2.1.2 avformat_alloc_context/avformat_free_context
AVFormatContext *avformat_alloc_context(void);
void avformat_free_context(AVFormatContext *s);
Copy the code
The avformat_alloc_context() and avformat_free_context() functions are defined in… /libavformat/avfotmat.h creates an AVFormatContext and allocates memory to it. The latter frees the created AVFormatContext structure and the various resources it occupies.
2.1.3 avformat_open_input/avformat_close_input ()

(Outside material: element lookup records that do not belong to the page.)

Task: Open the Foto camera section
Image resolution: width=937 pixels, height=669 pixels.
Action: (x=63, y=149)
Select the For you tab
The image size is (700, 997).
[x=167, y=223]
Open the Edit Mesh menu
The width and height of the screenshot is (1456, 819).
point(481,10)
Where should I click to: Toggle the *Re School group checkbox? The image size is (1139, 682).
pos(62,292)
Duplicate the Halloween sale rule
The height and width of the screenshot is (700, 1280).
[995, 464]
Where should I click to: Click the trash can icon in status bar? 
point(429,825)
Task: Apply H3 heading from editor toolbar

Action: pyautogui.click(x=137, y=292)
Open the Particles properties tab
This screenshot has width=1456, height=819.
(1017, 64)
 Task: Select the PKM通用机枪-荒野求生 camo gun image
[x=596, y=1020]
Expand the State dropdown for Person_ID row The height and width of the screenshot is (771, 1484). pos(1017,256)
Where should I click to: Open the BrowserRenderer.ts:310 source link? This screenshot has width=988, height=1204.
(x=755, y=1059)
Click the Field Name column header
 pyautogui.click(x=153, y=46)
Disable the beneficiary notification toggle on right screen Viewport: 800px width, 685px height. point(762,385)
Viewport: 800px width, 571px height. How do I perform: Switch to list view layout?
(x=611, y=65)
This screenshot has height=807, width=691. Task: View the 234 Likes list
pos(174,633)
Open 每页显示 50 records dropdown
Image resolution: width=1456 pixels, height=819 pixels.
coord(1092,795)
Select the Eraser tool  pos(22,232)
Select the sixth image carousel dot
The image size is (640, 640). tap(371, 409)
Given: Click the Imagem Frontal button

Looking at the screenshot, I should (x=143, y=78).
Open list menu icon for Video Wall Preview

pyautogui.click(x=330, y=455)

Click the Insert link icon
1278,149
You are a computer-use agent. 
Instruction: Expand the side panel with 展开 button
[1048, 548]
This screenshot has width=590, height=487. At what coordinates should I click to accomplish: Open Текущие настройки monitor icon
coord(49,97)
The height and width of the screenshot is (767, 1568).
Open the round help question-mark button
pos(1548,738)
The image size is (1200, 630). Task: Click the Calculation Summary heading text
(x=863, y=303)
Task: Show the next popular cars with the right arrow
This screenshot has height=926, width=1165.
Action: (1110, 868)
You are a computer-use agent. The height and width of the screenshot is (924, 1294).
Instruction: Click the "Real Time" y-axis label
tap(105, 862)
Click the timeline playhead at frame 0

/** * open an input stream ** @param ps points to a pointer variable to the AVFormatContext structure used to store data related to the input stream; * @param URL Specifies the URL of the input stream. * @param FMT If the value is not NULL, the input format is specified. If NULL, the engine automatically detects format. * @param options ConfigureavFormatContext metadata * @return 0 success, <0 failure */
int avformat_open_input(AVFormatContext **ps, const char *url, AVInputFormat *fmt, AVDictionary **options);
/** * Close the open input AVFormatContext */
void avformat_close_input(AVFormatContext **s);
Copy the code
The avformat_open_input() and avformat_close_input() functions are defined in… The /libavformat/avfotmat.h header is used to open an input stream and read its header. Note that the codec is not started yet. The latter is used to close the input stream and release all resources associated with the stream. The avformat_open_input parameter is used to configure metadata. It is of type AVDictionary, which is defined in… /libavutil/dict.c
struct AVDictionary {
int count; / / the number of
AVDictionaryEntry *elems; / / entries
};
typedef struct AVDictionaryEntry {
char *key; / / key
char *value; / / value
} AVDictionaryEntry;
Copy the code
We can set an entry for AVDictionary using av_dict_set() and retrieve an entry from AVDictionary using av_dict_get(). For example, if you open an input stream using the avformat_open_input() function on a particularly bad network, RUL will “get stuck” there for a long period of time with no errors and no further execution, and Android’s upper layer can’t catch the FFmpeg part of the execution. The user experience is very poor. If avformat_open_input() fails to open the input stream, it will notify the Android layer for exception handling, and the experience will be very different. Example code is as follows:
AVDictionary *openOpts = NULL;
av_dict_set(&openOpts, "stimeout"."15000000".0); // Set the timeout option to 15s
avformat_open_input(&pFmtCtx, url, NULL, &openOpts);
Copy the code
Of course, in addition to “stimeout”, FFmpeg provides us with a variety of configurable options, such as “buffer_size” to set the input buffer size (in bytes); Rtsp_transport “Used to set the RTSP transport protocol type (udp by default);” B “is used to set the transmission bit rate and so on.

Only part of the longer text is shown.